--- Excerpted records ---

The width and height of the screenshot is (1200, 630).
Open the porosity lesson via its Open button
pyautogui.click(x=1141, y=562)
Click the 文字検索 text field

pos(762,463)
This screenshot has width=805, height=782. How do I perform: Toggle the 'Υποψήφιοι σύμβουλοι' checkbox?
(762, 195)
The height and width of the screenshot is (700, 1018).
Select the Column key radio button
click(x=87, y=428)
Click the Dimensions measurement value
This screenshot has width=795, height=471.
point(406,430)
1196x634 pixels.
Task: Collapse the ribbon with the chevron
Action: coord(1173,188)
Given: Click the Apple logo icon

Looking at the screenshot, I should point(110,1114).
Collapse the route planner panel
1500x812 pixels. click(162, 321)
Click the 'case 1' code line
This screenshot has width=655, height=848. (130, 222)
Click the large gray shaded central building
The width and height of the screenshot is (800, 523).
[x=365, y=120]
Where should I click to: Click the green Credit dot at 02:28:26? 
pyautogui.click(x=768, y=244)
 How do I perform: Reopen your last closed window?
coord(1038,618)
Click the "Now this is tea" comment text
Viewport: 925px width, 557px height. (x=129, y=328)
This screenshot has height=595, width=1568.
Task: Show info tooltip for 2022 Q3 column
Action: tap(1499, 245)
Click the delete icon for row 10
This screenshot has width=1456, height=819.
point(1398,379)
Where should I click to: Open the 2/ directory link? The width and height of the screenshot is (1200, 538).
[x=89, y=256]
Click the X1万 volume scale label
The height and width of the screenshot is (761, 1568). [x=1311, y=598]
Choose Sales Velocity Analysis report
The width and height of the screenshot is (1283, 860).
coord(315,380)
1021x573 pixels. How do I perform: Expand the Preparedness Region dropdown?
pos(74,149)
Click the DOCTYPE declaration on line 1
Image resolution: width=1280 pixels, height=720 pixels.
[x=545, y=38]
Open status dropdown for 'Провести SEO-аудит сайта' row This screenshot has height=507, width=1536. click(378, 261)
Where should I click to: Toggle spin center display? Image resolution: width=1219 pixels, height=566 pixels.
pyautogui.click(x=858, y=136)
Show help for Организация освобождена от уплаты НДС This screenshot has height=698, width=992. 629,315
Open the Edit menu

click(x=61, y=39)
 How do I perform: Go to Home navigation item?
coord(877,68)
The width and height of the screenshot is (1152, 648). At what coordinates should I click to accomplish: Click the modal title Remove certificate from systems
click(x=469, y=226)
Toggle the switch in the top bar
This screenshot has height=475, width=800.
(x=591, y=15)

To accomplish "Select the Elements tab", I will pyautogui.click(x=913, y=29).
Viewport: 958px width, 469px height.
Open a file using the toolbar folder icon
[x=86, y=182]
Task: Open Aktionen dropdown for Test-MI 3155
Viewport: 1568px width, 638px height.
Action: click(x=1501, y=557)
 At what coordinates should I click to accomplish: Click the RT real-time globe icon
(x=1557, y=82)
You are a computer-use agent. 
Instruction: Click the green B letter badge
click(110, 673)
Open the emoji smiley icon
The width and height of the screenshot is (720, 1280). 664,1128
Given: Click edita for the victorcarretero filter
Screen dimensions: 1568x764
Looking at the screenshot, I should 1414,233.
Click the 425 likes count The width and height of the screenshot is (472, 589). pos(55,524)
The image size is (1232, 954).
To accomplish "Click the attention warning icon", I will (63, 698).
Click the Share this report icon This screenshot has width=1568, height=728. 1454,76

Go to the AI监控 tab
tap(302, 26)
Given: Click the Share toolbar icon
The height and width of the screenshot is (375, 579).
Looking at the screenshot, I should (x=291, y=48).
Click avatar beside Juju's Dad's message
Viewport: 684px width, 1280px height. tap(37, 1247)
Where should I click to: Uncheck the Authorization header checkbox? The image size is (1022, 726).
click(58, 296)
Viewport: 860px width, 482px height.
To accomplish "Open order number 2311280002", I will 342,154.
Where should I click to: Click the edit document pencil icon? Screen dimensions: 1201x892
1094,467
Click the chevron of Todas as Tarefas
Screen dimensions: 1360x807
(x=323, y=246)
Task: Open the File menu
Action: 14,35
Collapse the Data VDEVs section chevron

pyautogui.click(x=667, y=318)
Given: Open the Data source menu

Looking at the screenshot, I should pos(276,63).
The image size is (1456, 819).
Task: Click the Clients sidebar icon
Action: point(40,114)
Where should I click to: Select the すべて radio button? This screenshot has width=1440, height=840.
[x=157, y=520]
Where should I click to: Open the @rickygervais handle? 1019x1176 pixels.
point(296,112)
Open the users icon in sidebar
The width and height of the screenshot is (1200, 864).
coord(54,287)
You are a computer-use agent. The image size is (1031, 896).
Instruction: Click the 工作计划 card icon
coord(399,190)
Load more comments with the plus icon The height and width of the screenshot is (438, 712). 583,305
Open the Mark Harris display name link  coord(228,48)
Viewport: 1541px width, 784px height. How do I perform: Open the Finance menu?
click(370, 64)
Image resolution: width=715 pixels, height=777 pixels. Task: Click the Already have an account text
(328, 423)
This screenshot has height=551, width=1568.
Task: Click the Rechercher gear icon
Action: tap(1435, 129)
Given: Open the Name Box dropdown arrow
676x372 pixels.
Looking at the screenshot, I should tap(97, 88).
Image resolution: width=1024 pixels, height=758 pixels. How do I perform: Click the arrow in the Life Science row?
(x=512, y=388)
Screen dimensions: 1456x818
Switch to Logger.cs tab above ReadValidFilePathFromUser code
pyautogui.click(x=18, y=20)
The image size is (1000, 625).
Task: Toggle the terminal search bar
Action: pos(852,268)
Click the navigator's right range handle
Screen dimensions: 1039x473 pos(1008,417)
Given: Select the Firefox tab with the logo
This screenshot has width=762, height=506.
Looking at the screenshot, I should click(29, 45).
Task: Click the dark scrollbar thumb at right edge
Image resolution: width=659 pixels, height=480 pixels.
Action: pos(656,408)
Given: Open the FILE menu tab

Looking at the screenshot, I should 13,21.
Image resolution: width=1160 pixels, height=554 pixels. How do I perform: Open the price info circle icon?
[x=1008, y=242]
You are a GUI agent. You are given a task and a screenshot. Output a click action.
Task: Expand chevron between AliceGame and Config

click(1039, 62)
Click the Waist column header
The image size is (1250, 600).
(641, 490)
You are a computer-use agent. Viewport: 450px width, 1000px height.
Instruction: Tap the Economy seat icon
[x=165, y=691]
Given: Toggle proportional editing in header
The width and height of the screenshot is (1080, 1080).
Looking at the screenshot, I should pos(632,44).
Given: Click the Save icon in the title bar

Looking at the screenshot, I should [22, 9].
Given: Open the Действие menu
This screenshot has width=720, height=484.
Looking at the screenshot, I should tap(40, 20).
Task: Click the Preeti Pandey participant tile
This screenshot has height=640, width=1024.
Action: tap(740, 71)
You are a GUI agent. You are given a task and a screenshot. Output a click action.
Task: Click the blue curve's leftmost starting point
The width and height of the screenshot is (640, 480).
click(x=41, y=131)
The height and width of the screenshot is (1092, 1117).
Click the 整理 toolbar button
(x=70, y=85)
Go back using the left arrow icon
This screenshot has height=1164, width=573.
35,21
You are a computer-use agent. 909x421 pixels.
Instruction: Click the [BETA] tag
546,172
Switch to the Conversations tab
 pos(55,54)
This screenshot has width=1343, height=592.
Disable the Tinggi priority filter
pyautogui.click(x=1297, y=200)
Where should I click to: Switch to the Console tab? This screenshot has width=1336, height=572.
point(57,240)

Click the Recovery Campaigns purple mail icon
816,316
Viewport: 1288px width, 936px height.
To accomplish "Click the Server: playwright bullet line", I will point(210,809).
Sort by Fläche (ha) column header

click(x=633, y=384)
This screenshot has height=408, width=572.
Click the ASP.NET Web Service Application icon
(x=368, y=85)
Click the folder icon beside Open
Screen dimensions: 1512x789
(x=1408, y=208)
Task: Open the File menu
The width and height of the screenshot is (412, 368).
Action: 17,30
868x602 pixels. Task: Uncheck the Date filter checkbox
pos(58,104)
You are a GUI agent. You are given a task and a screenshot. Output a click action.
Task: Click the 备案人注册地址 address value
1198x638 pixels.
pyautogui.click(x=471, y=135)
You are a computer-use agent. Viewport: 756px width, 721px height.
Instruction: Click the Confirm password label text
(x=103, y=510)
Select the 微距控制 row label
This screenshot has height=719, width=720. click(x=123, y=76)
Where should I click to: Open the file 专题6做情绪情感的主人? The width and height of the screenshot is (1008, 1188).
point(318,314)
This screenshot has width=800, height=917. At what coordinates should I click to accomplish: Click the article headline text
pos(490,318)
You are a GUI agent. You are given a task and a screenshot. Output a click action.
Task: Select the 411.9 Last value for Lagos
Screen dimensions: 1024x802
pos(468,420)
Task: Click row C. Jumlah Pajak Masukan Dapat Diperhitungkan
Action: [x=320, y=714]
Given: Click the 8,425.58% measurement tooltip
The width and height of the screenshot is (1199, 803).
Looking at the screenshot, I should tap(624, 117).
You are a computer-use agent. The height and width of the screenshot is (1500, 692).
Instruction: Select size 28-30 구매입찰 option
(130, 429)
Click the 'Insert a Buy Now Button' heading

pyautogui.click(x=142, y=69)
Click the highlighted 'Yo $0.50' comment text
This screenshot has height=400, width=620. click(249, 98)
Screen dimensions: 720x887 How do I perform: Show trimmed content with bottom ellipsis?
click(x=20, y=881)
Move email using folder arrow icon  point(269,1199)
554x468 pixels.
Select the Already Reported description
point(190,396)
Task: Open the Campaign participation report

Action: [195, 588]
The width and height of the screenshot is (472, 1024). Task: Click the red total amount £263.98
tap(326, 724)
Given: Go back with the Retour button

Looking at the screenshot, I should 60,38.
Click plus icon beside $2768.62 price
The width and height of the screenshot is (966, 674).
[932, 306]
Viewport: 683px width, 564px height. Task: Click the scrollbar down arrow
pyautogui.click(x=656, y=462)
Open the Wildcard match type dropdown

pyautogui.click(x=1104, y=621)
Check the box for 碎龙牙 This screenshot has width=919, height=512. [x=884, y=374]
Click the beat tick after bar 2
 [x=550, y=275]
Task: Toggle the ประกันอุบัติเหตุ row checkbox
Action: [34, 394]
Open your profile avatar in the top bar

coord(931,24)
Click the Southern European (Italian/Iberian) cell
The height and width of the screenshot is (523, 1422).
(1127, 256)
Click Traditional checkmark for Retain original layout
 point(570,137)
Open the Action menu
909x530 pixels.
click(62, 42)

---

Problem to solve
Starting at the line above that contains "Viewport: 1288px width, 936px height.", write out each line exactly until the line that contains "This screenshot has height=408, width=572." has been written, and stop there.

Solved exercise
Viewport: 1288px width, 936px height.
To accomplish "Click the Server: playwright bullet line", I will point(210,809).
Sort by Fläche (ha) column header

click(x=633, y=384)
This screenshot has height=408, width=572.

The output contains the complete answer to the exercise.